What would you do to look younger? Kim Kardashian would, maybe, “eat poop every single day.”
The confession comes from an interview with the New York Times, which Kardashian gave to promote the launch of a nine-step skincare line. No, really. Here’s the full quote:
“I’ll try anything…if you told me that I literally had to eat poop every single day and I would look younger, I might. I just might.”
You might say this is a rather gross admission! I say: This is a great thing for Kardashian to share with the rest of us, particularly as she tries to sell an extensive line of products that are meant to be used together and cost a total of $630.
Celeb beauty brand launches—and there have been so many of them—typically involve the luminary in question aligning themselves with a cause or feeling that is positive, or at least neutral. Selena Gomez synced her make-up-brand debut with that of mental-health fund; Jennifer Lopez attributed her nice skin to the use of olive oil, the star ingredient in her own line. Scarlett Johansson pitched her own slew of creams and serums with a minimalist aesthetic: “I wanted it to feel like something that was always there,” she told Vogue in February.
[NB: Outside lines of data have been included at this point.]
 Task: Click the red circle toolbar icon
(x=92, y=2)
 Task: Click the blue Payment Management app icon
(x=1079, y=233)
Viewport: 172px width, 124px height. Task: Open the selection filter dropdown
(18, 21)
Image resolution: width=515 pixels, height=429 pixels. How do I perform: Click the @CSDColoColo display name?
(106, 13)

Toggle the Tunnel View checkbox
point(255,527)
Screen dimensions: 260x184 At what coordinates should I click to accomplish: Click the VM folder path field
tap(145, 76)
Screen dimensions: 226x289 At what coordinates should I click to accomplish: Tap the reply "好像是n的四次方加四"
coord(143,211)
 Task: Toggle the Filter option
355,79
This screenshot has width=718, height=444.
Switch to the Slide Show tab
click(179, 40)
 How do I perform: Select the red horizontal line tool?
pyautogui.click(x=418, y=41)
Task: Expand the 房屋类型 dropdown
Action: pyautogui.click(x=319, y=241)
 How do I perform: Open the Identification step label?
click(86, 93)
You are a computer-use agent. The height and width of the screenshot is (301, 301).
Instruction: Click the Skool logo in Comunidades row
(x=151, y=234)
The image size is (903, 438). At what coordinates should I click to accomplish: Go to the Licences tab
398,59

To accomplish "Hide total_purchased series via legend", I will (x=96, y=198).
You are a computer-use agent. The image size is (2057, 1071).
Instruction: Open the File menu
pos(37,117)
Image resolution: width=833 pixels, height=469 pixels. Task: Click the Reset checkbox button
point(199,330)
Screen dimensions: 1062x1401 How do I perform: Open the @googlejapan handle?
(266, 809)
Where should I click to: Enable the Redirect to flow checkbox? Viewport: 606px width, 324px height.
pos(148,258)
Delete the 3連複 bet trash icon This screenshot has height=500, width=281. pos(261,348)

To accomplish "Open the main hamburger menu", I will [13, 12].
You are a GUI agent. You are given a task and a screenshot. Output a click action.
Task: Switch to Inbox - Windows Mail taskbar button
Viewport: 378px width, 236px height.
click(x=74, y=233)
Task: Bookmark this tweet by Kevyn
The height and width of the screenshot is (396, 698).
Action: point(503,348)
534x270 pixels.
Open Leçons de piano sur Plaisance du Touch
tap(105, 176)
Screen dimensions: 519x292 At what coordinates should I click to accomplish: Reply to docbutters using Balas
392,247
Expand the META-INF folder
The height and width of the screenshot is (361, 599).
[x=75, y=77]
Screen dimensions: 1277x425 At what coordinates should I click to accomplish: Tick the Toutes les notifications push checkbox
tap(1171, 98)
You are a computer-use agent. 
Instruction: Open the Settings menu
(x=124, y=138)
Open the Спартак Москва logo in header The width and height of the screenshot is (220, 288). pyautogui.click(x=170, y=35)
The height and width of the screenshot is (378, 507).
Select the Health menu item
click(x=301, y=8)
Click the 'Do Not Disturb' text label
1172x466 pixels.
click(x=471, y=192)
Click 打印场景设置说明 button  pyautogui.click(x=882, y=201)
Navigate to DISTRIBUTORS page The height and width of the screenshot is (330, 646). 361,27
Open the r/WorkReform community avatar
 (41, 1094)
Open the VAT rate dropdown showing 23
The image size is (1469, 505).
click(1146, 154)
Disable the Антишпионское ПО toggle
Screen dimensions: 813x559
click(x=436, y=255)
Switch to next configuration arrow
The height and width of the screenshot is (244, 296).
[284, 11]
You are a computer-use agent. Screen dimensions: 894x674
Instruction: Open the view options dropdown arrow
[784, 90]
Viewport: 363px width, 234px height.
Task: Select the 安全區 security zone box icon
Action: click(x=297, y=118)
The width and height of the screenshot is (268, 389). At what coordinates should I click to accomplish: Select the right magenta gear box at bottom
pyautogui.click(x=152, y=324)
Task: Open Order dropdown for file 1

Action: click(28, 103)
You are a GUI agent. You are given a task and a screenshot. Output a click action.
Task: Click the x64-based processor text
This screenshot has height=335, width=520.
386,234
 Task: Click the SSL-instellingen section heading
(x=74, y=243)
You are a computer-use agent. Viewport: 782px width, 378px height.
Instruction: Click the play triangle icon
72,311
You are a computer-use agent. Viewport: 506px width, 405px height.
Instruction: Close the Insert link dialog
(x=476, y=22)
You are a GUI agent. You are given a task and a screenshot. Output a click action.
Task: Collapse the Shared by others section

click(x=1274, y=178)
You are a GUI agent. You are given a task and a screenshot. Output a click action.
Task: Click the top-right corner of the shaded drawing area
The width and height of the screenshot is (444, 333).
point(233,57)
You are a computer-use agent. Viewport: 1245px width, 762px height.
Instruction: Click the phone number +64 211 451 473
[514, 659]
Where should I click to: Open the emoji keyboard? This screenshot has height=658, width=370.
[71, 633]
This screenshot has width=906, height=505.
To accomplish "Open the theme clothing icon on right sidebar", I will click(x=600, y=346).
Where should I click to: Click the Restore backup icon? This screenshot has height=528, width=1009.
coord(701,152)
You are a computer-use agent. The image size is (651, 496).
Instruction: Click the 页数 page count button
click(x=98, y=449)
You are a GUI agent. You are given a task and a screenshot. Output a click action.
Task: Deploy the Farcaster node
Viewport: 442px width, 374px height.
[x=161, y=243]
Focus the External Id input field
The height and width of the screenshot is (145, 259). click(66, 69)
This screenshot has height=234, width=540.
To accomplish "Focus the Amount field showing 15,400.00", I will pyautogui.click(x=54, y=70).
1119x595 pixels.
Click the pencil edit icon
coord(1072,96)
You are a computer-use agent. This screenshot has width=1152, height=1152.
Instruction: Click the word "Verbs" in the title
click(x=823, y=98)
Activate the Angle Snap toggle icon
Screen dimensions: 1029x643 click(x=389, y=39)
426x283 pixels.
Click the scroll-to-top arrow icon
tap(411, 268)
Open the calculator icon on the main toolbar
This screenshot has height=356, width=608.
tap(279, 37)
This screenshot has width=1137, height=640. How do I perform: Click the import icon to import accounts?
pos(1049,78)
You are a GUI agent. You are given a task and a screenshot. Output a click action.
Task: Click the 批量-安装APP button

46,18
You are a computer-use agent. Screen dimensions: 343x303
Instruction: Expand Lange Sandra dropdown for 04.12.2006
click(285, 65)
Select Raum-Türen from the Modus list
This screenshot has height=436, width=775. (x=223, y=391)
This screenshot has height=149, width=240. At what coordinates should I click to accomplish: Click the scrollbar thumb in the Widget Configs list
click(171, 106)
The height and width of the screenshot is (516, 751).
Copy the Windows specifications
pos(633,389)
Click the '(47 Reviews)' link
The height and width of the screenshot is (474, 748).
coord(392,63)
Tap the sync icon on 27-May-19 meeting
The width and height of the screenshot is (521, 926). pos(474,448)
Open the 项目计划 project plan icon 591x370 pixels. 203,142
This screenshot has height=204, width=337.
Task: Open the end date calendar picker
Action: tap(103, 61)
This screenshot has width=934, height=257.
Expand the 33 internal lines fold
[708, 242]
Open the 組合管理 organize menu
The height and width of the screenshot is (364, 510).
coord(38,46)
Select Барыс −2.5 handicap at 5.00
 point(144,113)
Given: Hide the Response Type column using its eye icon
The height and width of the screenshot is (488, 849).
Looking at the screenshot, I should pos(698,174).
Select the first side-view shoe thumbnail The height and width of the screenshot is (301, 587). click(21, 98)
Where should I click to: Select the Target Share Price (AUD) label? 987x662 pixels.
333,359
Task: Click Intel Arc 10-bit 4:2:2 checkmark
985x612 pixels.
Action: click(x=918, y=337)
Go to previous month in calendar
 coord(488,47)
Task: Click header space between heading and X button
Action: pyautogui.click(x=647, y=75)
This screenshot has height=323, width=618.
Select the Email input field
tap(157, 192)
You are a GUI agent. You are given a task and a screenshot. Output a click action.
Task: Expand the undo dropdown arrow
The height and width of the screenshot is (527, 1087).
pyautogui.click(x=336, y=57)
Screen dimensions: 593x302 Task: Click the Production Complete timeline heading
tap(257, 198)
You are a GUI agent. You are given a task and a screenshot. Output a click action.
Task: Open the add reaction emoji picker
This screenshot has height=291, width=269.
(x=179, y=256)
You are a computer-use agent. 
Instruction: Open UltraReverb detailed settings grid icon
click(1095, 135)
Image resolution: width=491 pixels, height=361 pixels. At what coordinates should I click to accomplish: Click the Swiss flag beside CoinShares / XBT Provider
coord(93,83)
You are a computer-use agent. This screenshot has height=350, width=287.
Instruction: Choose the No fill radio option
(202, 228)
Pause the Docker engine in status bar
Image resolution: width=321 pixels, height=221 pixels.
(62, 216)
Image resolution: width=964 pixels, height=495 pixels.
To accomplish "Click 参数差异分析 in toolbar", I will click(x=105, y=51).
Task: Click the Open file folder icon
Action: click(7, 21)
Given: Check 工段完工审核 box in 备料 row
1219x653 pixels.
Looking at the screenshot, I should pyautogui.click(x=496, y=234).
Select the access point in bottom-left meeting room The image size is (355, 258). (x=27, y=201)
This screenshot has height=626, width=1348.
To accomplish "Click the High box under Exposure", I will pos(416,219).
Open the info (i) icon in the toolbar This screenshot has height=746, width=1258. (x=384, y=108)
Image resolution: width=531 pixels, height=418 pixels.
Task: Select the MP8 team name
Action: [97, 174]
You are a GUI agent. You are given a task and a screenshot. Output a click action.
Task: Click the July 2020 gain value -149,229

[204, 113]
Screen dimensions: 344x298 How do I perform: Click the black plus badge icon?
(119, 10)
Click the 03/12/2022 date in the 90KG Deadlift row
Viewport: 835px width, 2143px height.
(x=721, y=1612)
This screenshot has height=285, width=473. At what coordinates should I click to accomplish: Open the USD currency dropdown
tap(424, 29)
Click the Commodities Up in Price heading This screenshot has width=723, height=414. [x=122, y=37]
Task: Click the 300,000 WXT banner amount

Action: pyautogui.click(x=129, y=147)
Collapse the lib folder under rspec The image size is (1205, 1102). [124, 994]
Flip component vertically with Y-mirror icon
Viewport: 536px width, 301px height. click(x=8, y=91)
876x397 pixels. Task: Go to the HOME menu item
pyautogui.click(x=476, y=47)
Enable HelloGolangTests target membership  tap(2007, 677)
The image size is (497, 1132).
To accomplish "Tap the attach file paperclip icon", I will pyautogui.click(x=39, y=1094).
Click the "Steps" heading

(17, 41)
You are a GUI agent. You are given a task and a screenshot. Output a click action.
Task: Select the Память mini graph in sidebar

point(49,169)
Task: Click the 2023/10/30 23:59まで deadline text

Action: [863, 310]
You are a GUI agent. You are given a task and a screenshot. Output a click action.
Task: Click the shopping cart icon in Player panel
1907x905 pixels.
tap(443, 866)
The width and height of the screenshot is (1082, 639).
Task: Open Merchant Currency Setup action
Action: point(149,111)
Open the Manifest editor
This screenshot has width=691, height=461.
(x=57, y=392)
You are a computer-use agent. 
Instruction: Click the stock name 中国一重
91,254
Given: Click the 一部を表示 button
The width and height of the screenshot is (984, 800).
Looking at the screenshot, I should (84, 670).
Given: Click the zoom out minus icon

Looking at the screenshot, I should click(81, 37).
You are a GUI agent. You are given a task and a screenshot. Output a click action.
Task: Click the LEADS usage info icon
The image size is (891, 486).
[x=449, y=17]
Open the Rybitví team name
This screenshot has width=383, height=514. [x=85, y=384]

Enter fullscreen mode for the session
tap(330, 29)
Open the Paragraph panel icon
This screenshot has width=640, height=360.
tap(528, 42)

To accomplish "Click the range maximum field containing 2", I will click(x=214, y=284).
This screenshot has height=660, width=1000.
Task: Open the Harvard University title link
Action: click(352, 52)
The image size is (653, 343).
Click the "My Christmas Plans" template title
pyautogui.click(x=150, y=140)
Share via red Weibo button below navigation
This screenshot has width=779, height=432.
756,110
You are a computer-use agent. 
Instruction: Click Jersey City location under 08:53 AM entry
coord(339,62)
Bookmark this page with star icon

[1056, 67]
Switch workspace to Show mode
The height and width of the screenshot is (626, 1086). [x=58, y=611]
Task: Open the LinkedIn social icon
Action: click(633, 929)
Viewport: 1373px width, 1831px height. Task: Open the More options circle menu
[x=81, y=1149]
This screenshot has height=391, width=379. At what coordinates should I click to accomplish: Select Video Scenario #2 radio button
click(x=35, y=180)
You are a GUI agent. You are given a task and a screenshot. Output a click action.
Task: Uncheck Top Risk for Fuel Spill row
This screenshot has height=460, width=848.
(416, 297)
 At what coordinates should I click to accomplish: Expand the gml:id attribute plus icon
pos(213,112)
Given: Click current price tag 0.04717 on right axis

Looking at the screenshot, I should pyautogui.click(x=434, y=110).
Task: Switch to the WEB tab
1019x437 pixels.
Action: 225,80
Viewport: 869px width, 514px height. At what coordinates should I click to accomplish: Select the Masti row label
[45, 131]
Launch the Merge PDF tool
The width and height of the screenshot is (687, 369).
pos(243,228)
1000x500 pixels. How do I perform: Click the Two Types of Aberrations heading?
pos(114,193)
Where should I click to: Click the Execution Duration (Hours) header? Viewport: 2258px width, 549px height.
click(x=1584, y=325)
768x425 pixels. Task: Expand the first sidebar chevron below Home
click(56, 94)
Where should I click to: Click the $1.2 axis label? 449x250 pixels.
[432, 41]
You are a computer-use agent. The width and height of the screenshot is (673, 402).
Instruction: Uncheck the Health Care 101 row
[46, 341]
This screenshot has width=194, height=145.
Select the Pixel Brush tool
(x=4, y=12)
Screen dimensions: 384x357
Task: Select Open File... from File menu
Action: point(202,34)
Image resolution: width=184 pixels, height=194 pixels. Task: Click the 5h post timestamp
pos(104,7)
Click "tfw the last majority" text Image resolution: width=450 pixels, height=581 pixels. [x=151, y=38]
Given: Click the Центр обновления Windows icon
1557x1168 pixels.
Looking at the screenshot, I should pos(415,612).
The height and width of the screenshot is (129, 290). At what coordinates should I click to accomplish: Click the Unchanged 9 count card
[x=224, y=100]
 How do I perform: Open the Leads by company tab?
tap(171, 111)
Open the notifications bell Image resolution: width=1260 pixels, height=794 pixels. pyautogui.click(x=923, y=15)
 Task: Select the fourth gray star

The central premise—which is also a lie—is that looking glow-y and vibrant is easy, accessible, healthy, and even morally good.
Kardashian, like anyone who hawks beauty serums, engages in such lies, too. “I created this line so that everyone can feel confident in their skin,” she enthused in an Instagram post announcing her line SKKN; the sentiment is practically boilerplate, as well as factually questionable. (Even if you’re on board with the idea that achieving some simulacrum of “beautiful” skin will help you feel more confident in it, there are already approximately one zillion potions on the market that can help you do that, in addition to an entire field of medicine.) It is probably impossible to sell a skincare product by just describing its actual function, nothing more nothing less.
But where Kardashian splits from the pack is the idea that molding one’s image into a narrow standard of beauty is easy and fun. And the molding is literal: In May, she described in some detail the objectively deranged amount of work it took to fit into Marilyn Monroe’s tiny historical dress for the Met Gala, which, in addition to dieting, involved logging time each day on the treadmill, and in something called a sauna suit. She’s previously shared that it takes her two full hours to get ready every morning—well, to have a team get her ready, she uses her time in the glam chair to answer work emails (boring!). In addition to the might-eat-poop thing, she even implies to the Times that just using the potions she is hawking will not get you her face: “I’m not acting like it comes easier or it’s all natural,” she told the paper. “You just don’t wake up and use whatever. You wake up, you use ingredients. The P.R.P. facials, stem cell facials, lasers—all of that is work.” PRP facials, by the way, are also known as “vampire facials.”
Look: Do I think it is good that famous people are in an arms race to look 50 when they’re 80, and 20 when they’re 50? Of course not. The shifting of standards among the very rich and very willing—who, unlike the rest of us, often get a direct monetary return on their beauty investment—is overall very bad for the rest of us. Much in the same way that the cerulean blue of a designer belt will eventually trickle down to influence the hue of a sweater in a sale bin (a la Miranda Priestly’s famous speech), if Kardashian really did start eating poop to look younger, there’s a strong chance we’d all be subjected to some kind of fecal-vitamin craze, whether or not the foul regimen even worked.
But, given that this is the larger edifice of beauty standards in which in which we reside, and that it’s coming from one of the biggest proponents of that edifice—well, I’m at least glad she’s hinting at what it all actually is: kind of shit.